*** Opening of AVAILABLE DATA ***

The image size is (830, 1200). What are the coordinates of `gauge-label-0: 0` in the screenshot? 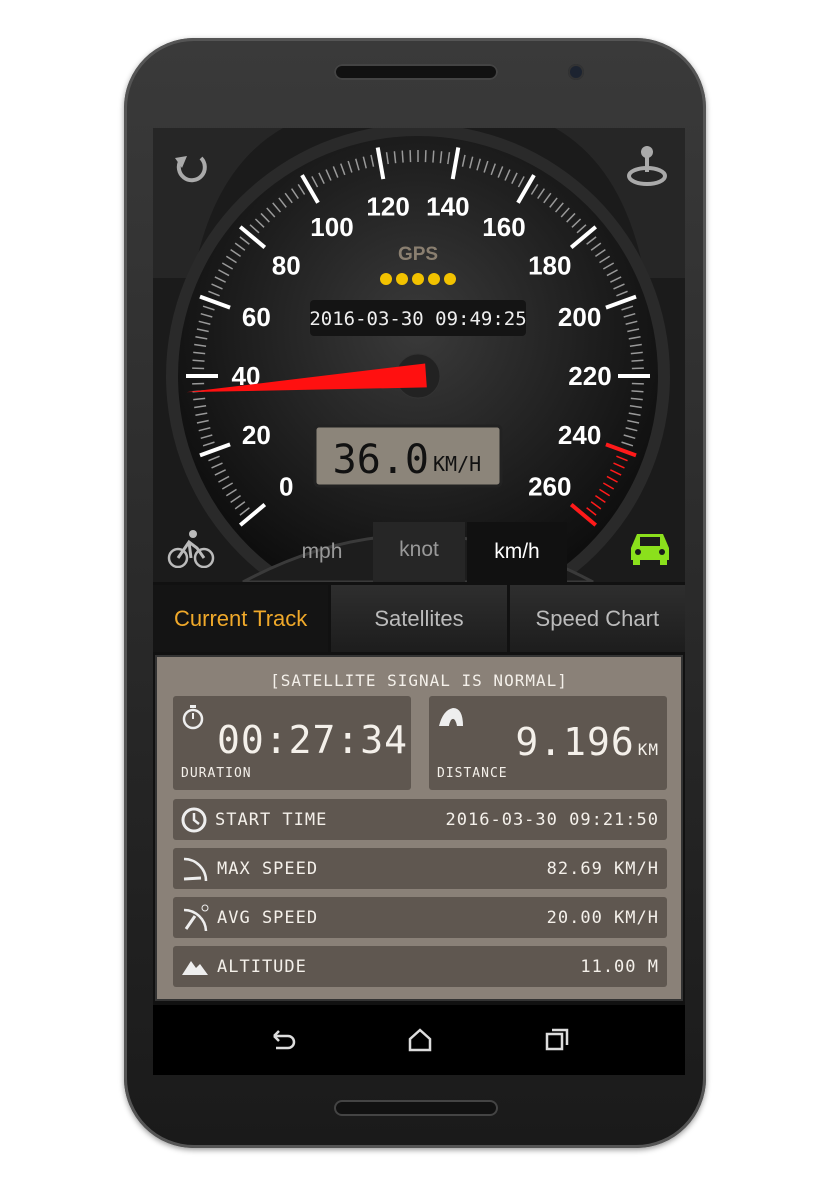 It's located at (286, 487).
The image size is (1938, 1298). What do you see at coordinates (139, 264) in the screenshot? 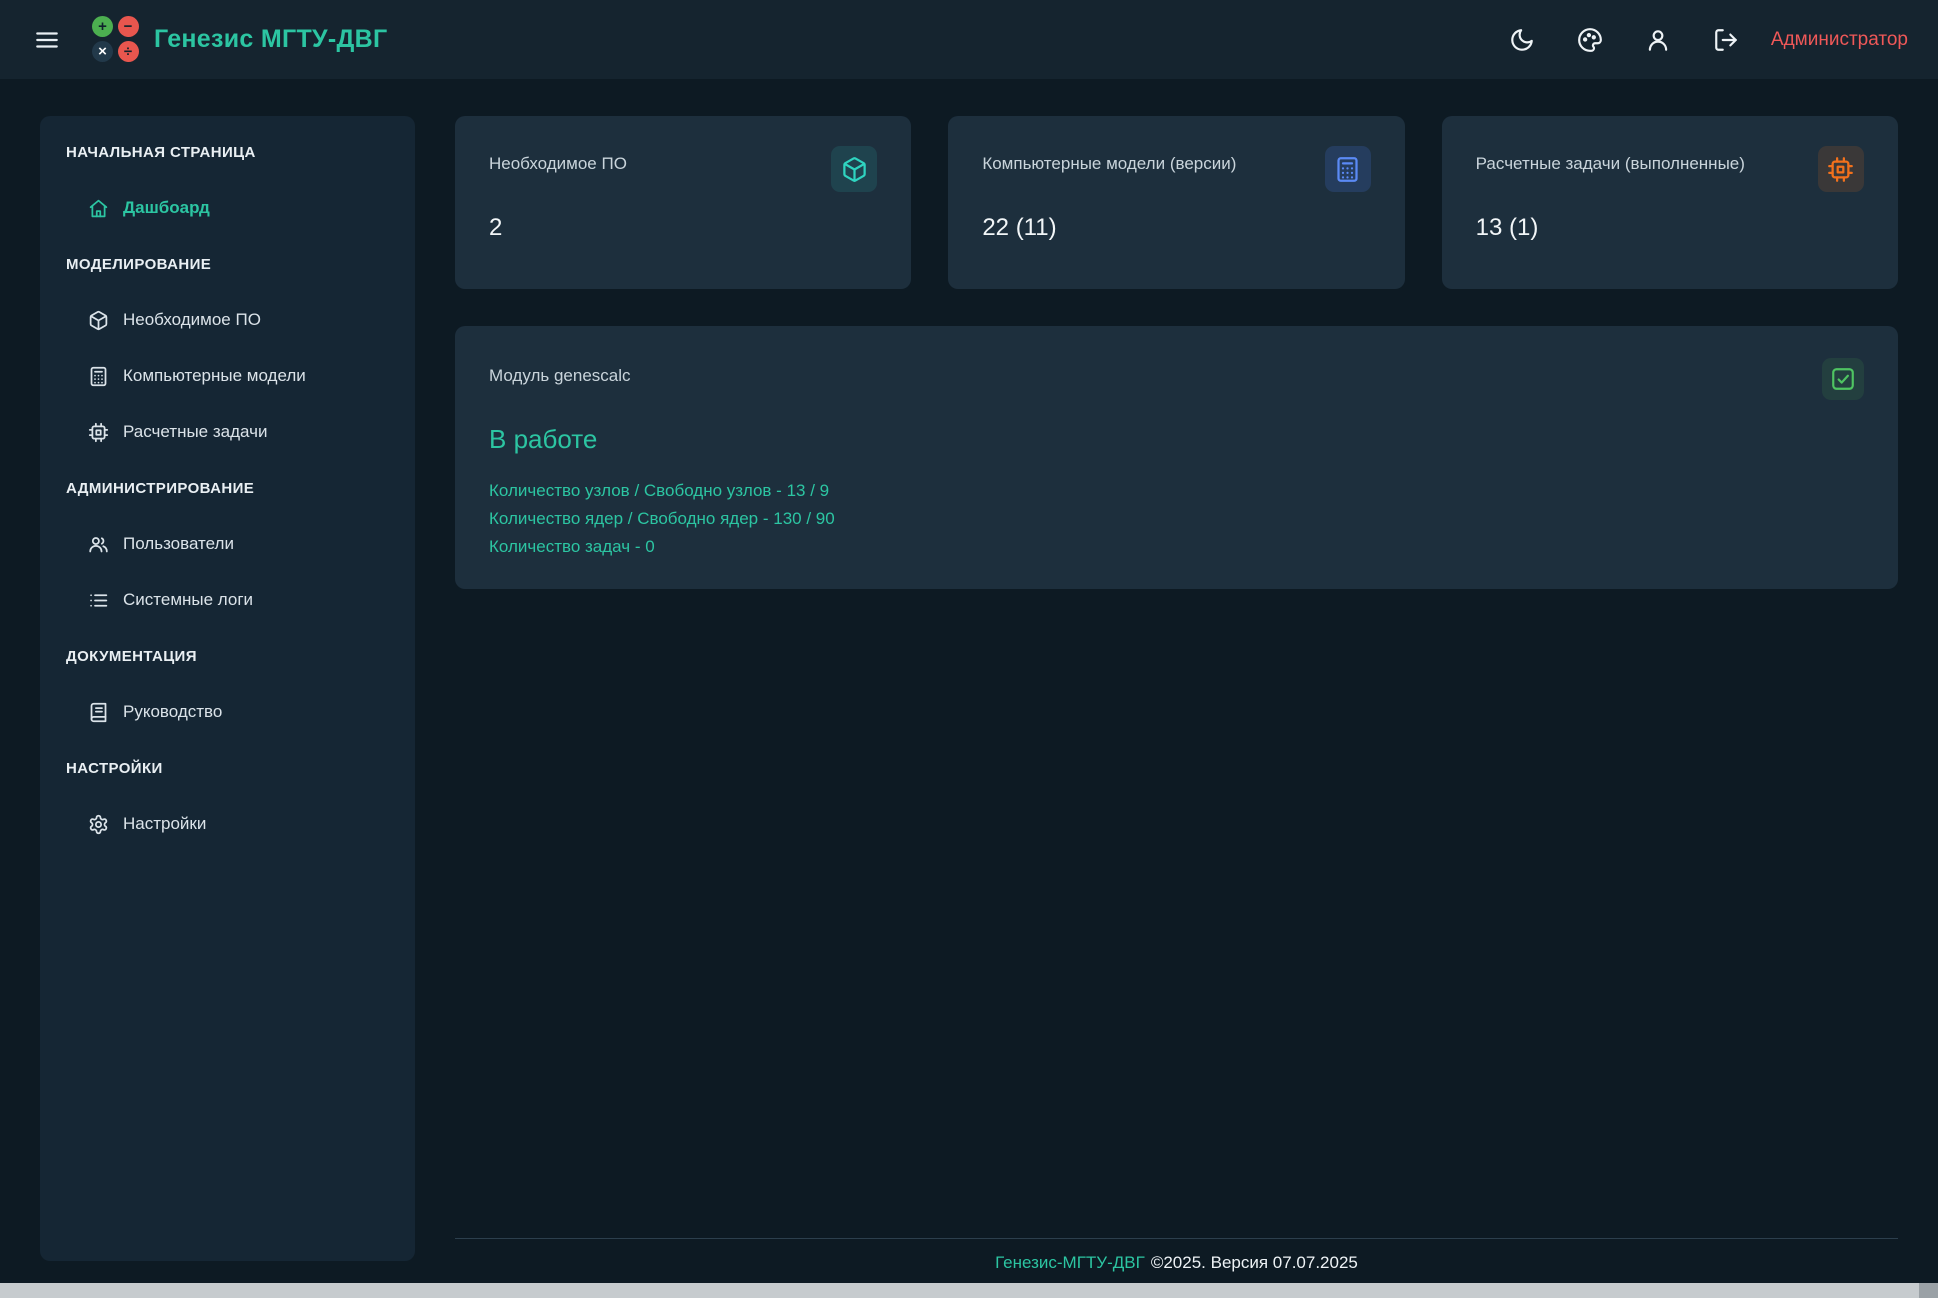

*** Close of AVAILABLE DATA ***
*** Opening of AVAILABLE DATA ***

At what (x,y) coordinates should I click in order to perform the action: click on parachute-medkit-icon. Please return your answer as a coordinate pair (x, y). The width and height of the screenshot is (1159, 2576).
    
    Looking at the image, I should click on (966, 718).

*** Close of AVAILABLE DATA ***
*** Opening of AVAILABLE DATA ***

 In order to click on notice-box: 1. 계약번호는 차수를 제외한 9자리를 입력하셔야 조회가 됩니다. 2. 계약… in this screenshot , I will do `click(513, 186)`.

*** Close of AVAILABLE DATA ***

WHAT YOU WILL DO –
Copy these rows exactly as they appear, beginning with the line containing "At what (x,y)" and ending after the line containing "Looking at the".

OUTPUT OF THE TASK –
At what (x,y) coordinates should I click in order to perform the action: click on parachute-medkit-icon. Please return your answer as a coordinate pair (x, y). The width and height of the screenshot is (1159, 2576).
    
    Looking at the image, I should click on (966, 718).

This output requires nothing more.